Question

A sample of limestone and other soil materials was heated, and the limestone decomposed to give calcium oxide and carbon dioxide.$$\mathrm{CaCO}_{3}(\mathrm{s}) \rightarrow \mathrm{CaO}(\mathrm{s})+\mathrm{CO}_{2}(\mathrm{g})$$A $$1.506-\mathrm{g}$$ sample of limestone-containing material gave $$0.558 \mathrm{g}$$ of $$\mathrm{CO}_{2},$$ in addition to $$\mathrm{CaO},$$ after being heated at a high temperature. What was the mass percent of $$\mathrm{CaCO}_{3}$$ in the original sample?

Answer

**step1 Determine the mass relationship between CaCO3 and CO2**

The chemical equation provided tells us that one unit of Calcium Carbonate ($$\text{CaCO}_3$$) decomposes to produce one unit of Calcium Oxide ($$\text{CaO}$$) and one unit of Carbon Dioxide ($$\text{CO}_2$$). To find the mass of $$\text{CaCO}_3$$ that produced the given mass of $$\text{CO}_2$$, we need to know their relative masses. These relative masses are known as molar masses, which are the sum of the atomic weights of all atoms in a compound. We will calculate the molar mass for each compound based on the atomic weights of their elements (Calcium: 40.08, Carbon: 12.01, Oxygen: 16.00).

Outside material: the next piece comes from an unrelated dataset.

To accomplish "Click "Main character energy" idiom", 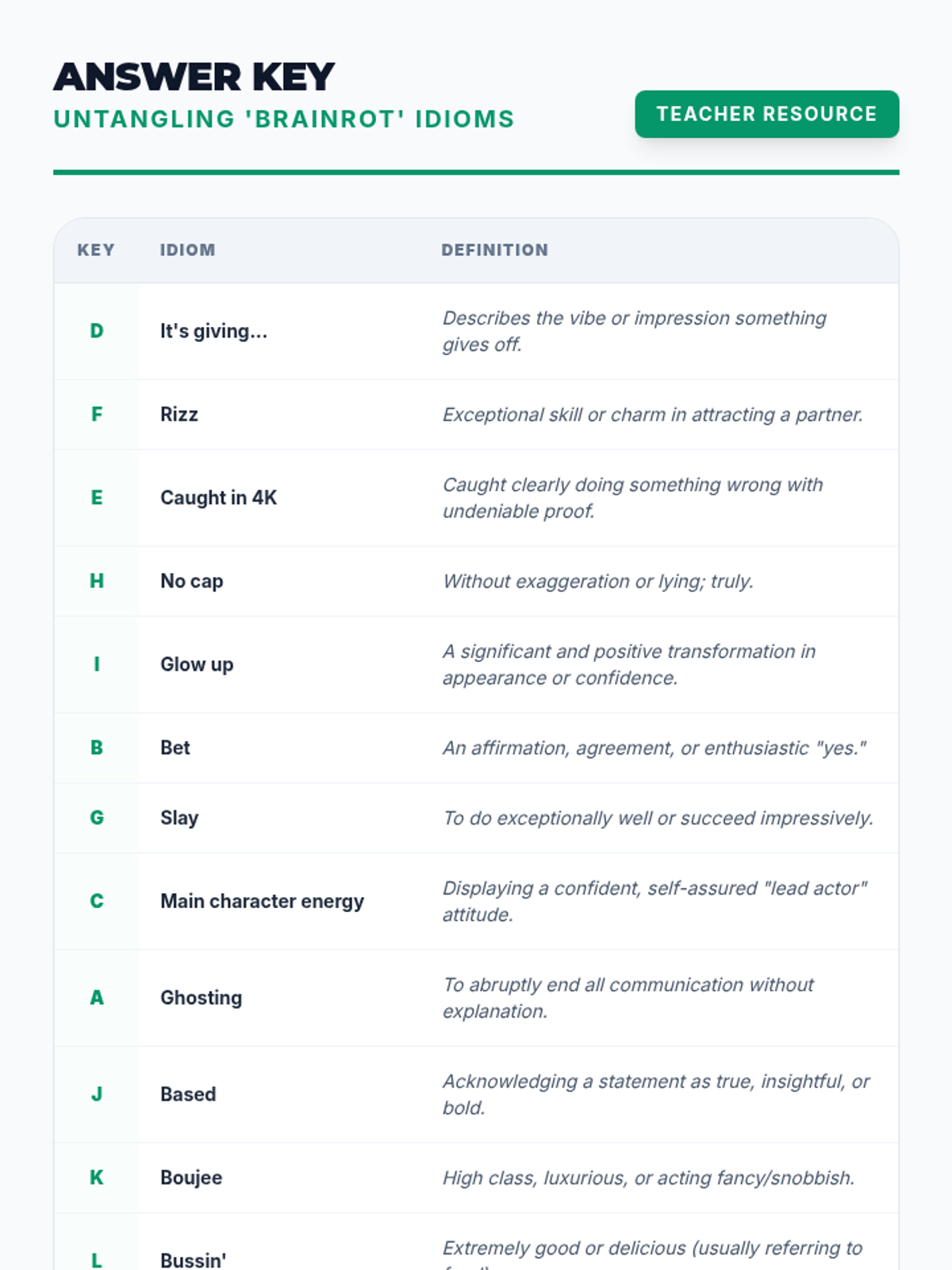I will pyautogui.click(x=262, y=901).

$$\text{Molar mass of CaCO}_3 = \text{Atomic weight of Ca} + \text{Atomic weight of C} + (3 \times \text{Atomic weight of O})$$

$$\text{Molar mass of CaCO}_3 = 40.08 + 12.01 + (3 \times 16.00) = 40.08 + 12.01 + 48.00 = 100.09 \text{ g/mol}$$

$$\text{Molar mass of CO}_2 = \text{Atomic weight of C} + (2 \times \text{Atomic weight of O})$$

$$\text{Molar mass of CO}_2 = 12.01 + (2 \times 16.00) = 12.01 + 32.00 = 44.01 \text{ g/mol}$$

This means that 100.09 grams of $$\text{CaCO}_3$$ will decompose to produce 44.01 grams of $$\text{CO}_2$$. This ratio allows us to determine how much $$\text{CaCO}_3$$ reacted from the mass of $$\text{CO}_2$$ produced.

**step2 Calculate the mass of CaCO3 that decomposed**

We are given that 0.558 grams of $$\text{CO}_2$$ were produced from the decomposition. Using the mass relationship established in the previous step, we can set up a proportion to find the mass of $$\text{CaCO}_3$$ that must have decomposed.

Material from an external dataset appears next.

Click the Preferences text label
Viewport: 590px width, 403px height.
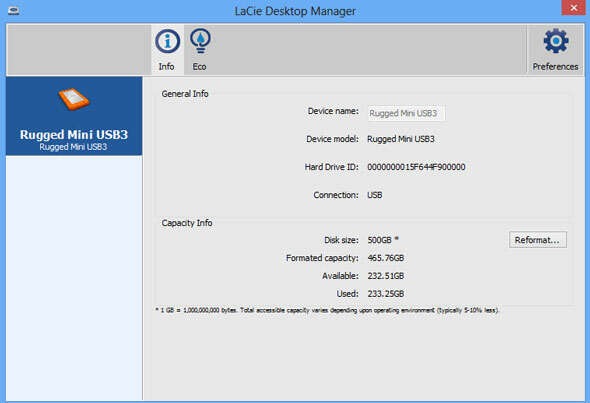(x=555, y=67)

$$\frac{\text{Mass of CaCO}_3 \text{ reacted}}{\text{Mass of CO}_2 \text{ produced}} = \frac{\text{Molar mass of CaCO}_3}{\text{Molar mass of CO}_2}$$

Now, we can solve for the mass of $$\text{CaCO}_3$$ reacted by multiplying the mass of $$\text{CO}_2$$ produced by the ratio of the molar masses:

$$\text{Mass of CaCO}_3 = \text{Mass of CO}_2 \text{ produced} \times \frac{\text{Molar mass of CaCO}_3}{\text{Molar mass of CO}_2}$$

$$\text{Mass of CaCO}_3 = 0.558 \text{ g} \times \frac{100.09 \text{ g/mol}}{44.01 \text{ g/mol}}$$

$$\text{Mass of CaCO}_3 \approx 0.558 \times 2.274255$$

$$\text{Mass of CaCO}_3 \approx 1.2689 \text{ g}$$

**step3 Calculate the mass percent of CaCO3 in the original sample**

The original sample had a total mass of 1.506 grams. We have calculated that 1.2689 grams of this sample was $$\text{CaCO}_3$$. To find the mass percent of $$\text{CaCO}_3$$ in the sample, we divide the mass of $$\text{CaCO}_3$$ by the total sample mass and multiply by 100%.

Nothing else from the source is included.